Provided passage:
====

Remote learning needs to change

Christiana Kirov

Waking up early, hearing the one-minute bell, and being in the loud hallways used to be the least favorite part of the day for many students. However, this year is different, a common theme of 2020. Being in the comfort of their homes is now something that some students would give up in exchange for going back to normal life, pre-COVID-19. 

In addition to internet issues, headaches from looking at a screen for so long, and a lack of social interaction, many students have found it difficult to stay focused during class. The majority of time in class is spent taking notes, and interest in this monotonous action can dwindle over time. What used to work in a normal class setting might fail through remote learning, especially when teachers can’t tell where their students are in their level of understanding. Over the course of the first semester, there have been numerous efforts by students and teachers to overcome these challenges, and it is important to reflect on what has worked and what needs to change as we approach the second half of the school year. 

For example, to avoid the loss of focus in class, in remote learning, a fun activity that engages students with a variety of learning styles is necessary to facilitate learning, regardless of the subject. 

It is definitely understandable that teachers have also faced problems adjusting to remote learning. Imagine how much different it must be when they are used to standing in front of a class and interacting with their students face to face. Now, many teachers are not even able to see their students’ faces the majority of the class. Teachers may find it challenging to help students when they don’t know what’s going on in their lives, and they can’t pressure their students too much to turn on their cameras in order to respect their privacy. On the other hand, students should recognize this issue and try to turn their cameras on when possible. To help students stay on track, teachers can clarify what it is they will be doing that day not only verbally, but also visually whether on a daily schoology update, assignment guide, or schedule given at the start of class or every unit. 

Many teachers are likely aware of the problems their students are facing due to the limitations of a virtual classroom and have tried changing the classroom dynamic by using breakout rooms in Zoom. However, when discussing breakout rooms during a recent Crier meeting, we almost unanimously thought they were usually ineffective, uncomfortable, and useless. Features editor Ananya Maddulapali, ‘23, said, “They’re awkward and (usually) don’t accomplish what the teacher wants them to. Most of the time when teachers put us in breakout rooms, they want us to work together on something, discuss, ask questions, and have our mics on.” Too often, however, students turn off their microphone and video camera and make no effort to work with their classmates, which can be very frustrating for students who actually want to learn. 

On the bright side, something that has been helpful and has worked effectively to avoid awkward, silent breakout rooms is asking (through email, Schoology, or Zoom chat) students who they would like to work with and putting them with each other in a breakout room on Zoom. While in a regular classroom this may result in distraction and students going off-topic, in the world of remote learning this is more likely to get the students to talk to each other. Sometimes, it’s even worth considering that a student learns better independently, and not pressure them to work in a group when it’s not necessary. There is the inconvenience of creating the rooms before or during class, but the little extra time will be worth the wait for the students.

====

Extracted entries:
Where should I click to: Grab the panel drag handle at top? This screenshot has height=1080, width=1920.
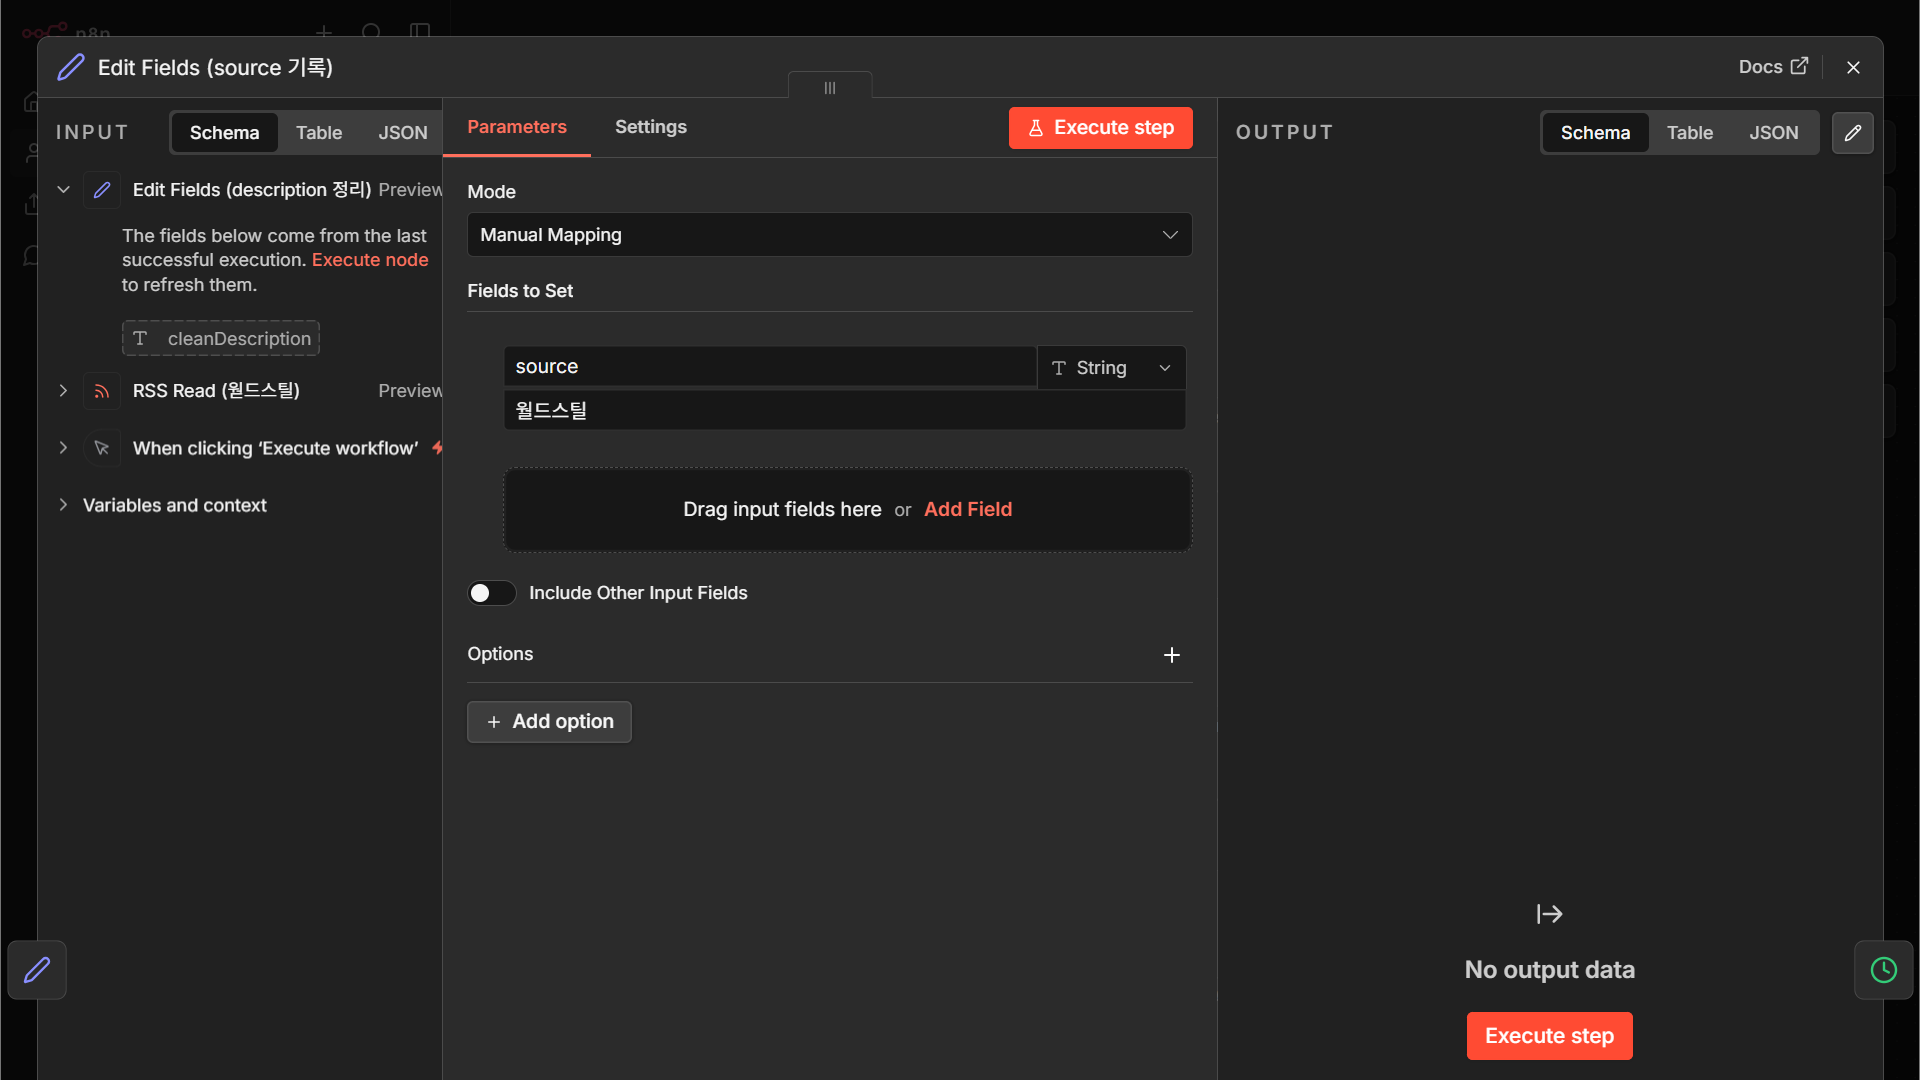click(x=830, y=88)
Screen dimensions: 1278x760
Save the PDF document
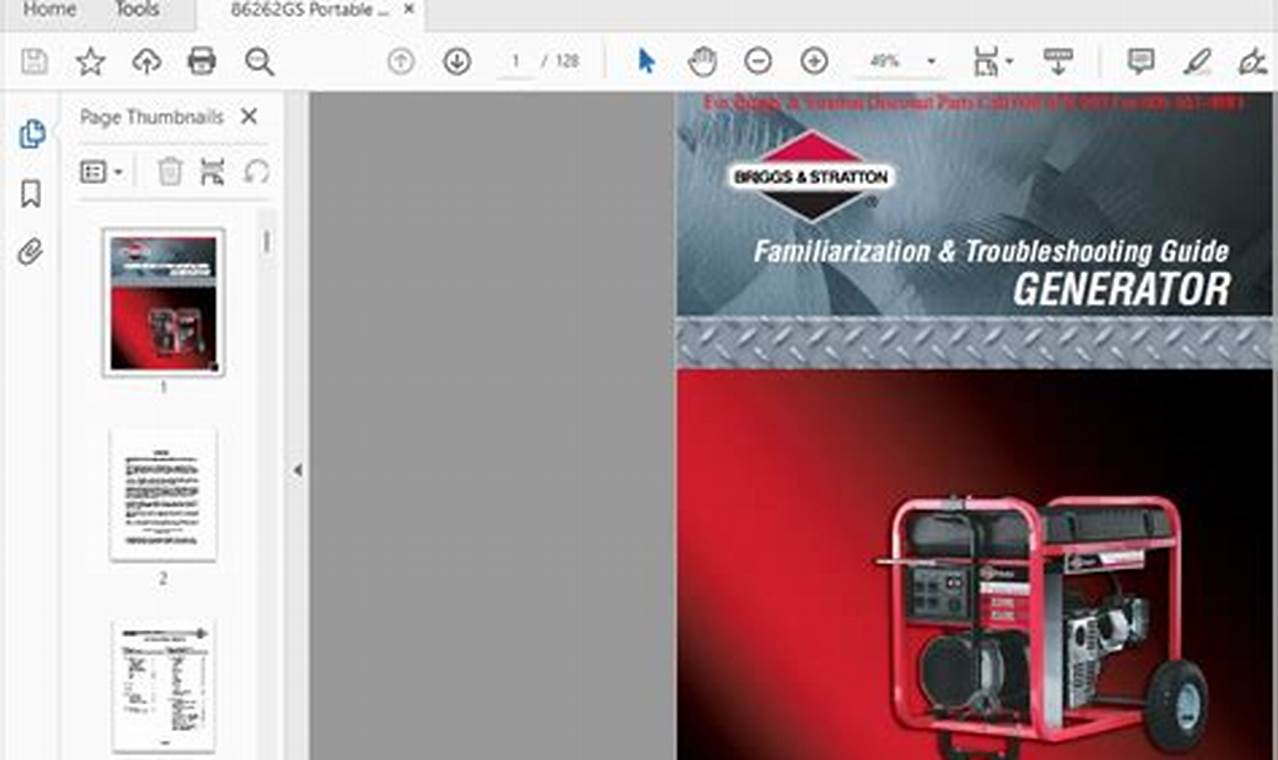(x=33, y=61)
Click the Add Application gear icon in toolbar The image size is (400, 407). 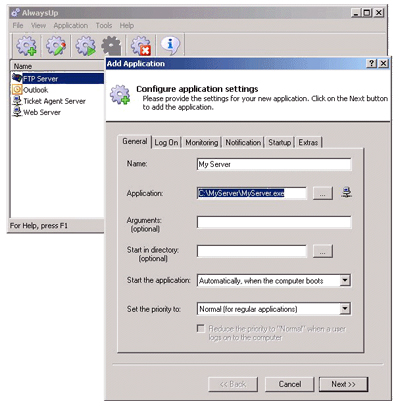pyautogui.click(x=27, y=46)
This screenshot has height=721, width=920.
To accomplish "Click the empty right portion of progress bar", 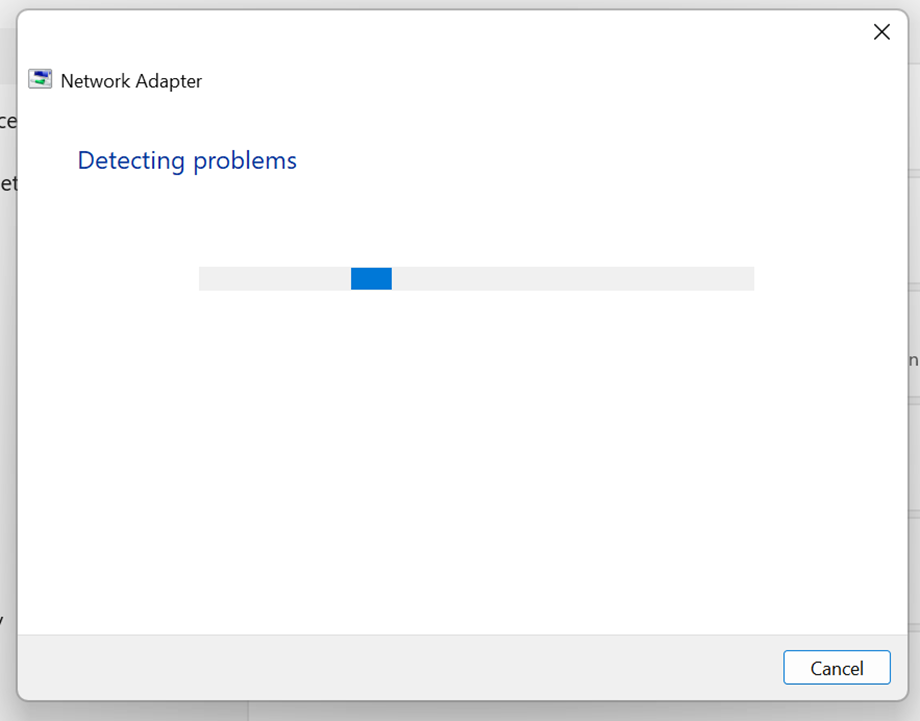I will [573, 279].
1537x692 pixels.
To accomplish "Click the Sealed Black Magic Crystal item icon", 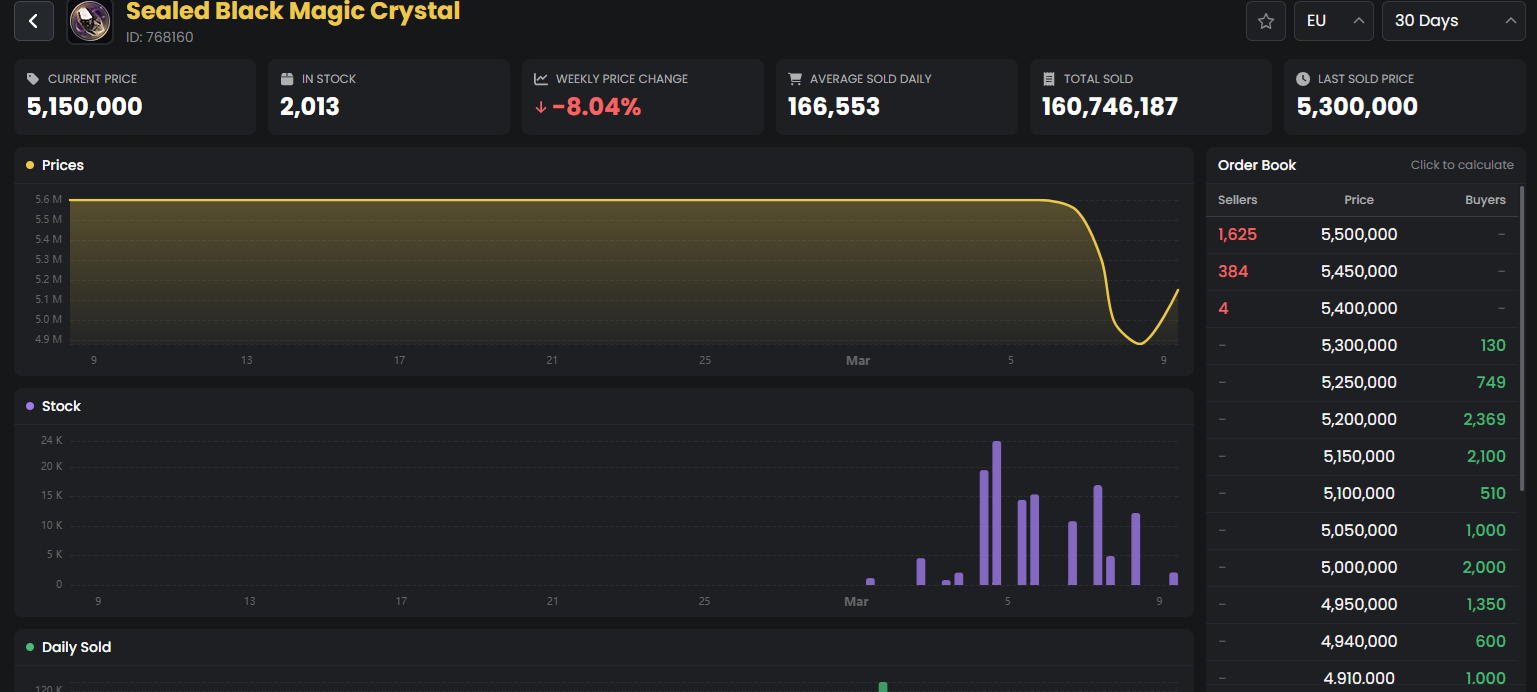I will [90, 21].
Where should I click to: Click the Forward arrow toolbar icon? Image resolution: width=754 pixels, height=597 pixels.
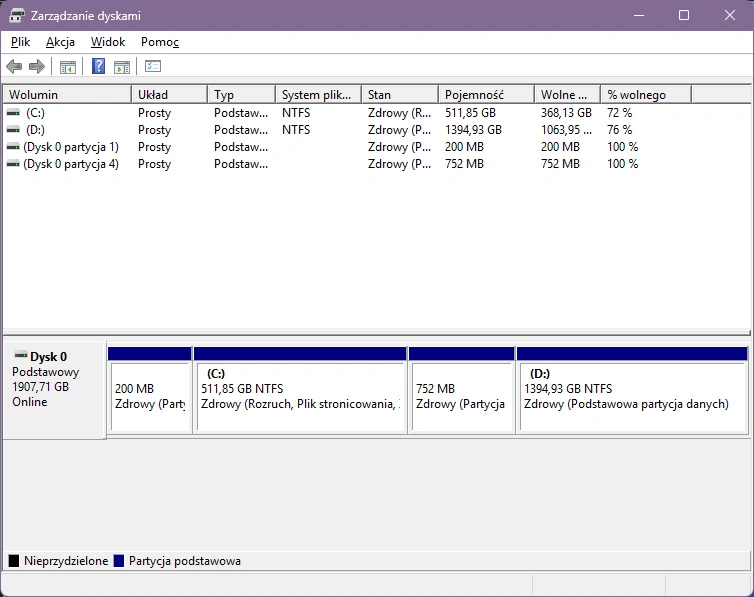click(37, 67)
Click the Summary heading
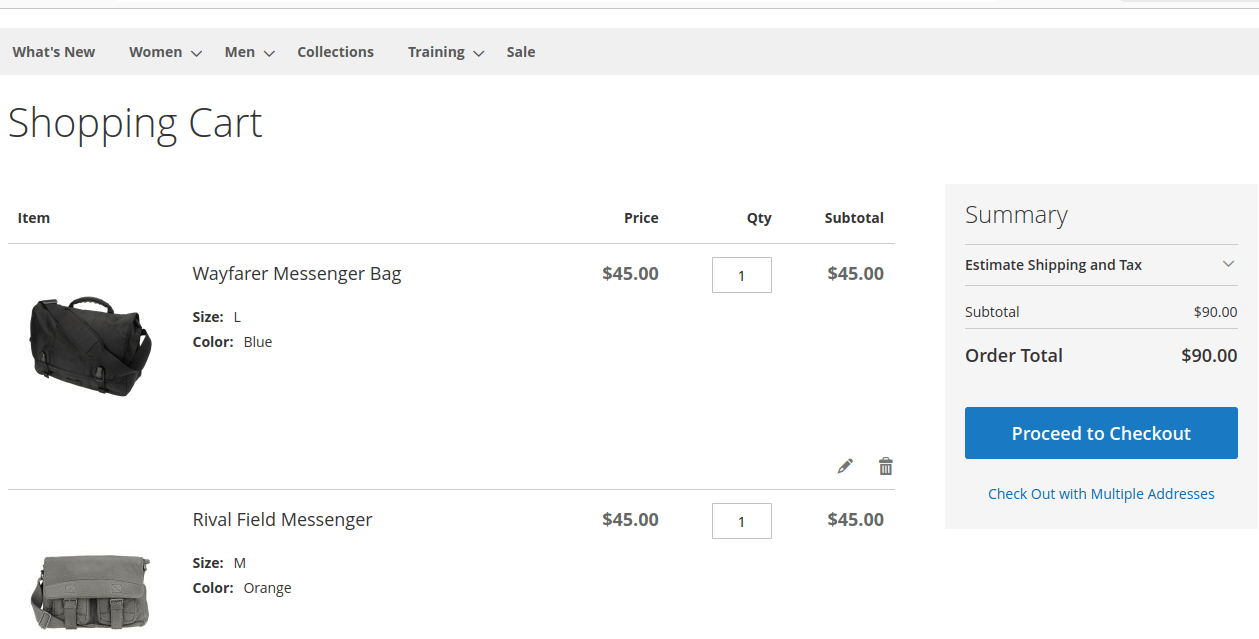1259x639 pixels. click(1016, 214)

====

Task set:
#1 Write out the part of the remote learning article that begins with the words containing "It is definitely" and ends with "or every unit.".
#2 Continue the remote learning article from the point where it stops.

Answers for the tasks:
#1
It is definitely understandable that teachers have also faced problems adjusting to remote learning. Imagine how much different it must be when they are used to standing in front of a class and interacting with their students face to face. Now, many teachers are not even able to see their students’ faces the majority of the class. Teachers may find it challenging to help students when they don’t know what’s going on in their lives, and they can’t pressure their students too much to turn on their cameras in order to respect their privacy. On the other hand, students should recognize this issue and try to turn their cameras on when possible. To help students stay on track, teachers can clarify what it is they will be doing that day not only verbally, but also visually whether on a daily schoology update, assignment guide, or schedule given at the start of class or every unit.

#2
Of course, for any type of learning environment to succeed, cooperation between students and teachers is required. Remote learning has made this more difficult. 50% of students on the Crier editorial board said they were not comfortable asking a question in class. This hesitation may interfere with learning, especially when questions are timely. Students should try to get more comfortable with speaking in class and communicating when there is a problem. To help students, teachers can try to do activities that encourage discussion, not only just asking students to share something about themselves. Teachers can try to build one-on-one connections with students by checking in to see how they are doing in breakout rooms. While students are responsible for their learning, teachers should focus more on these communication aspects of learning throughout the year.

Making changes as previously recommended can be an obstacle, so here are a few things students can do to improve their learning: 

  1. If you have a question, type it in the chat in Zoom.
  2. Get comfortable with your teacher by getting to know them. If you happen to come on the Zoom a little early, ask them how their weekend was.
  3. Remember that if you’re confused about something, you’re probably not the only one.
  4. Talk with your classmates about the class. Maybe you can share some tips, or realize that you’re not the only one and go together to online academic support to ask the teacher.
  5. To get comfortable with turning on your camera, use a virtual background.
  6. Wake up for school as if you are going in person.
  7. Dedicate a place for online learning; it can be a specific chair at the dining table, for example. This way, when you are on that chair, you know to focus on school.

Whether as teachers or students, it is always helpful to reflect on what has and hasn’t worked to improve for the future. If teachers and students work together, we are likely to be more successful in adapting to this change.